## Saved entries
-- Opening Marker --

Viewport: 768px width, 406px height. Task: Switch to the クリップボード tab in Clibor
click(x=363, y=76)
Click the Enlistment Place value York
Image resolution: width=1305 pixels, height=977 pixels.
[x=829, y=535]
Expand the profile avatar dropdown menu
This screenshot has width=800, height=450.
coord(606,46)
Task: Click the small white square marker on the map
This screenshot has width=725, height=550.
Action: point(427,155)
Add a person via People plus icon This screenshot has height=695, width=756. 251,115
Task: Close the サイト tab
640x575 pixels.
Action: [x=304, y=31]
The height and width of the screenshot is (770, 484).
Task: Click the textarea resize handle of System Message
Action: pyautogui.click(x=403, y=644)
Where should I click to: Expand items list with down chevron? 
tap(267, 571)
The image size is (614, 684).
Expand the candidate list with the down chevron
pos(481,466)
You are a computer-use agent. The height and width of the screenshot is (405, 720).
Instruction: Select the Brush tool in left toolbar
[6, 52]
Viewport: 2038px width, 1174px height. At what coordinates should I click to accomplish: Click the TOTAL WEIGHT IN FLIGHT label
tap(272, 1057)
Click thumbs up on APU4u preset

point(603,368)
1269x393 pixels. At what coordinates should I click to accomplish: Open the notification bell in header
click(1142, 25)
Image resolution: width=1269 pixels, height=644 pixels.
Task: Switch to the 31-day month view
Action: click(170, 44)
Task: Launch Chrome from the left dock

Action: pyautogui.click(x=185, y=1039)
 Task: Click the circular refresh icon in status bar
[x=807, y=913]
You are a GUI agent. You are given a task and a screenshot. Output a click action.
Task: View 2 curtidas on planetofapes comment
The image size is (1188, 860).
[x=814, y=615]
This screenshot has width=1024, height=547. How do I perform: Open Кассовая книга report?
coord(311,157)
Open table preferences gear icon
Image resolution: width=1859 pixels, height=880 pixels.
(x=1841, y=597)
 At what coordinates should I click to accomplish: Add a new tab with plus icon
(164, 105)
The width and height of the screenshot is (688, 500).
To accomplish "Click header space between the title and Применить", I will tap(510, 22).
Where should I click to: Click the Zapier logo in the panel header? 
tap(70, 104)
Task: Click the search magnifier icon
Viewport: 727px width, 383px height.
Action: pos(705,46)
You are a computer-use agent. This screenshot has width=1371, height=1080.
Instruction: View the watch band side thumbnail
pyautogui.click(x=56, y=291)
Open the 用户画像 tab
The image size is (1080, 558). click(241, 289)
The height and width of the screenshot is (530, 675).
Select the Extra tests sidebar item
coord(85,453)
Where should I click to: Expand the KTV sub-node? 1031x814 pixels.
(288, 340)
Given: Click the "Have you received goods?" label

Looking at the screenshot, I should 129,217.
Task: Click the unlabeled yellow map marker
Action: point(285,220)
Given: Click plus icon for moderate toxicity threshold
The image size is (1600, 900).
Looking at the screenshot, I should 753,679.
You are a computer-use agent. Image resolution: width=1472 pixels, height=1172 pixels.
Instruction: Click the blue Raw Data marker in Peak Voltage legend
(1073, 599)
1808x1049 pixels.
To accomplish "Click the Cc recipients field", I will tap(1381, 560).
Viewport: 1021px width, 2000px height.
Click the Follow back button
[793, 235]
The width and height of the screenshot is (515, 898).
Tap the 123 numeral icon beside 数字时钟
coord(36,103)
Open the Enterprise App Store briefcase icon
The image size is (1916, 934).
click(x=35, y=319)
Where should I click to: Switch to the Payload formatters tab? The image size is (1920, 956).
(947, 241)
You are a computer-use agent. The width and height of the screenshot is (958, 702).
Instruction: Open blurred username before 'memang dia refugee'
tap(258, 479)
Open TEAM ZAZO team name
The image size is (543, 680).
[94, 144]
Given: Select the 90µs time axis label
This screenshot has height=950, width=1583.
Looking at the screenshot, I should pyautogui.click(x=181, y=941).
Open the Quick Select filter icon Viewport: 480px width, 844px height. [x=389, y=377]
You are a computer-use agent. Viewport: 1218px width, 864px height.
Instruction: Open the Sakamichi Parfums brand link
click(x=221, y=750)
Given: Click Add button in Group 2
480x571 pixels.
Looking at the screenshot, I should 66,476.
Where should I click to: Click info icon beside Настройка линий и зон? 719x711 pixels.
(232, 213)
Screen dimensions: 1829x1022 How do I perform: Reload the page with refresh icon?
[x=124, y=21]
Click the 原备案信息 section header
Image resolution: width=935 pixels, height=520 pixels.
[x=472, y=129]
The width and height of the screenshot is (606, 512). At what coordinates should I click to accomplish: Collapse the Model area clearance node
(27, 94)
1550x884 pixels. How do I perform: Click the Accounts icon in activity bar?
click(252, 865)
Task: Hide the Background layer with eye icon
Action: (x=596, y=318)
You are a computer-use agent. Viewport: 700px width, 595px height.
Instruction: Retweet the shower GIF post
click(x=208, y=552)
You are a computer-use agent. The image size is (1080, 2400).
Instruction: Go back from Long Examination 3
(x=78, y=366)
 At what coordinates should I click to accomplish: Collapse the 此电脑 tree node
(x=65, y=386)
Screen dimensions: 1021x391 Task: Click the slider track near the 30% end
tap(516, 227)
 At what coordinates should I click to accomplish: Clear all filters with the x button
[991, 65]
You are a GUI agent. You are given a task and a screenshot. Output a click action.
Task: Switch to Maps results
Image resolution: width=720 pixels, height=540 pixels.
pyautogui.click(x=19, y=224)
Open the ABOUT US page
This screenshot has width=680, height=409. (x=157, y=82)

-- Closing Marker --

## WHAT YOU NEED TO DO
Going through the data above, return each line with the word "agent".

## OUTPUT BELOW
You are a computer-use agent. The height and width of the screenshot is (405, 720).
You are a GUI agent. You are given a task and a screenshot. Output a click action.
You are a computer-use agent. This screenshot has width=1371, height=1080.
You are a computer-use agent. Image resolution: width=1472 pixels, height=1172 pixels.
You are a computer-use agent. The width and height of the screenshot is (958, 702).
You are a computer-use agent. Viewport: 1218px width, 864px height.
You are a computer-use agent. Viewport: 700px width, 595px height.
You are a computer-use agent. The image size is (1080, 2400).
You are a GUI agent. You are given a task and a screenshot. Output a click action.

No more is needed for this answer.